* **GOAL OF THE EXERCISE**:
Reproduce all of the records exactly.

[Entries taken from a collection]
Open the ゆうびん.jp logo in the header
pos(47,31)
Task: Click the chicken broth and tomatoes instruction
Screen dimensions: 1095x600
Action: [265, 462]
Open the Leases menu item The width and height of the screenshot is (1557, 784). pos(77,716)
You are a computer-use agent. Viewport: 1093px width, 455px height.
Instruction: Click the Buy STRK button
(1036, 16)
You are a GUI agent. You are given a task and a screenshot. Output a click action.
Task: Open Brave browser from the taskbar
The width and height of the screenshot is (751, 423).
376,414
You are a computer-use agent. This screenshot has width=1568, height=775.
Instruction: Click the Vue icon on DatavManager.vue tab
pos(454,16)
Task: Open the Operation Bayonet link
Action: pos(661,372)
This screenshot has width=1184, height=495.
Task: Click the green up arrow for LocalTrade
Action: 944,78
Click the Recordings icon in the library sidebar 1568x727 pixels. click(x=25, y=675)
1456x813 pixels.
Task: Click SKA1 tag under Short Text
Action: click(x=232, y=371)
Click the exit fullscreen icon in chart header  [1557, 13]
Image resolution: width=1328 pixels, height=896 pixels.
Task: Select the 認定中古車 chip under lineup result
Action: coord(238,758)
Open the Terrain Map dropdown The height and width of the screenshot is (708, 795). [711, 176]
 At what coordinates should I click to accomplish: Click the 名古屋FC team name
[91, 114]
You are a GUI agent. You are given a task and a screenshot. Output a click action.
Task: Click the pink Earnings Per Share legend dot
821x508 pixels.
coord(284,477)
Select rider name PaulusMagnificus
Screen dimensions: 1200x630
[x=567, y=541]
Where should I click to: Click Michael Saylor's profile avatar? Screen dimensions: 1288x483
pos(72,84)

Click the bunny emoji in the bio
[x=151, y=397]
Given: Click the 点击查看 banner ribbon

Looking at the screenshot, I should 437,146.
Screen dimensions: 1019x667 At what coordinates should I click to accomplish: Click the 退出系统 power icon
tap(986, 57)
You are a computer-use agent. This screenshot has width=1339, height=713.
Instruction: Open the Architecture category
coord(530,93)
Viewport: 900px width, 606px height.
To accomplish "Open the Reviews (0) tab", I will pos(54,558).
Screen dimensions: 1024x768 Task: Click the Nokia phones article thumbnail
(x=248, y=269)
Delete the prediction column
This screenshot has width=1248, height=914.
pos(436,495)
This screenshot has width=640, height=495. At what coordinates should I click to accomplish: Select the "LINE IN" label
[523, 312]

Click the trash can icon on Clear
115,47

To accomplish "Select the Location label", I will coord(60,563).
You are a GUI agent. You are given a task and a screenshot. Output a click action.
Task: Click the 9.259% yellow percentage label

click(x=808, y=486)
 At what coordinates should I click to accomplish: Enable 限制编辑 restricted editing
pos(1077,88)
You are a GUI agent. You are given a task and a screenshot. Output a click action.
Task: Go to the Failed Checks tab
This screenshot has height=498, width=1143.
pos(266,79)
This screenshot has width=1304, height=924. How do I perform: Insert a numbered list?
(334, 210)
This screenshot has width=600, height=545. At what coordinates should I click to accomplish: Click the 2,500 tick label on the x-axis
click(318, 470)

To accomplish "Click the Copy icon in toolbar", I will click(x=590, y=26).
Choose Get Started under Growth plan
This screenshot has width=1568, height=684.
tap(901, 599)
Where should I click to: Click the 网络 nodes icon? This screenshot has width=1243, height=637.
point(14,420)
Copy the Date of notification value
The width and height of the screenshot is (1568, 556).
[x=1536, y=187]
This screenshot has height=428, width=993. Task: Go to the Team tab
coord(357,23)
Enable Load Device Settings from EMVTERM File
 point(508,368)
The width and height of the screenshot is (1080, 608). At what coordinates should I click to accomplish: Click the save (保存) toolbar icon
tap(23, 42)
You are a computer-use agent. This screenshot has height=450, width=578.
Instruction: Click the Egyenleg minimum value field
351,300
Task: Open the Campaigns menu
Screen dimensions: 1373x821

* **RESPONSE**:
Open the ゆうびん.jp logo in the header
pos(47,31)
Task: Click the chicken broth and tomatoes instruction
Screen dimensions: 1095x600
Action: [265, 462]
Open the Leases menu item The width and height of the screenshot is (1557, 784). pos(77,716)
You are a computer-use agent. Viewport: 1093px width, 455px height.
Instruction: Click the Buy STRK button
(1036, 16)
You are a GUI agent. You are given a task and a screenshot. Output a click action.
Task: Open Brave browser from the taskbar
The width and height of the screenshot is (751, 423).
376,414
You are a computer-use agent. This screenshot has width=1568, height=775.
Instruction: Click the Vue icon on DatavManager.vue tab
pos(454,16)
Task: Open the Operation Bayonet link
Action: pos(661,372)
This screenshot has width=1184, height=495.
Task: Click the green up arrow for LocalTrade
Action: 944,78
Click the Recordings icon in the library sidebar 1568x727 pixels. click(x=25, y=675)
1456x813 pixels.
Task: Click SKA1 tag under Short Text
Action: click(x=232, y=371)
Click the exit fullscreen icon in chart header  [1557, 13]
Image resolution: width=1328 pixels, height=896 pixels.
Task: Select the 認定中古車 chip under lineup result
Action: coord(238,758)
Open the Terrain Map dropdown The height and width of the screenshot is (708, 795). [711, 176]
 At what coordinates should I click to accomplish: Click the 名古屋FC team name
[91, 114]
You are a GUI agent. You are given a task and a screenshot. Output a click action.
Task: Click the pink Earnings Per Share legend dot
821x508 pixels.
coord(284,477)
Select rider name PaulusMagnificus
Screen dimensions: 1200x630
[x=567, y=541]
Where should I click to: Click Michael Saylor's profile avatar? Screen dimensions: 1288x483
pos(72,84)

Click the bunny emoji in the bio
[x=151, y=397]
Given: Click the 点击查看 banner ribbon

Looking at the screenshot, I should 437,146.
Screen dimensions: 1019x667 At what coordinates should I click to accomplish: Click the 退出系统 power icon
tap(986, 57)
You are a computer-use agent. This screenshot has width=1339, height=713.
Instruction: Open the Architecture category
coord(530,93)
Viewport: 900px width, 606px height.
To accomplish "Open the Reviews (0) tab", I will pos(54,558).
Screen dimensions: 1024x768 Task: Click the Nokia phones article thumbnail
(x=248, y=269)
Delete the prediction column
This screenshot has width=1248, height=914.
pos(436,495)
This screenshot has width=640, height=495. At what coordinates should I click to accomplish: Select the "LINE IN" label
[523, 312]

Click the trash can icon on Clear
115,47

To accomplish "Select the Location label", I will coord(60,563).
You are a GUI agent. You are given a task and a screenshot. Output a click action.
Task: Click the 9.259% yellow percentage label

click(x=808, y=486)
 At what coordinates should I click to accomplish: Enable 限制编辑 restricted editing
pos(1077,88)
You are a GUI agent. You are given a task and a screenshot. Output a click action.
Task: Go to the Failed Checks tab
This screenshot has height=498, width=1143.
pos(266,79)
This screenshot has width=1304, height=924. How do I perform: Insert a numbered list?
(334, 210)
This screenshot has width=600, height=545. At what coordinates should I click to accomplish: Click the 2,500 tick label on the x-axis
click(318, 470)

To accomplish "Click the Copy icon in toolbar", I will click(x=590, y=26).
Choose Get Started under Growth plan
This screenshot has width=1568, height=684.
tap(901, 599)
Where should I click to: Click the 网络 nodes icon? This screenshot has width=1243, height=637.
point(14,420)
Copy the Date of notification value
The width and height of the screenshot is (1568, 556).
[x=1536, y=187]
This screenshot has height=428, width=993. Task: Go to the Team tab
coord(357,23)
Enable Load Device Settings from EMVTERM File
 point(508,368)
The width and height of the screenshot is (1080, 608). At what coordinates should I click to accomplish: Click the save (保存) toolbar icon
tap(23, 42)
You are a computer-use agent. This screenshot has height=450, width=578.
Instruction: Click the Egyenleg minimum value field
351,300
Task: Open the Campaigns menu
Screen dimensions: 1373x821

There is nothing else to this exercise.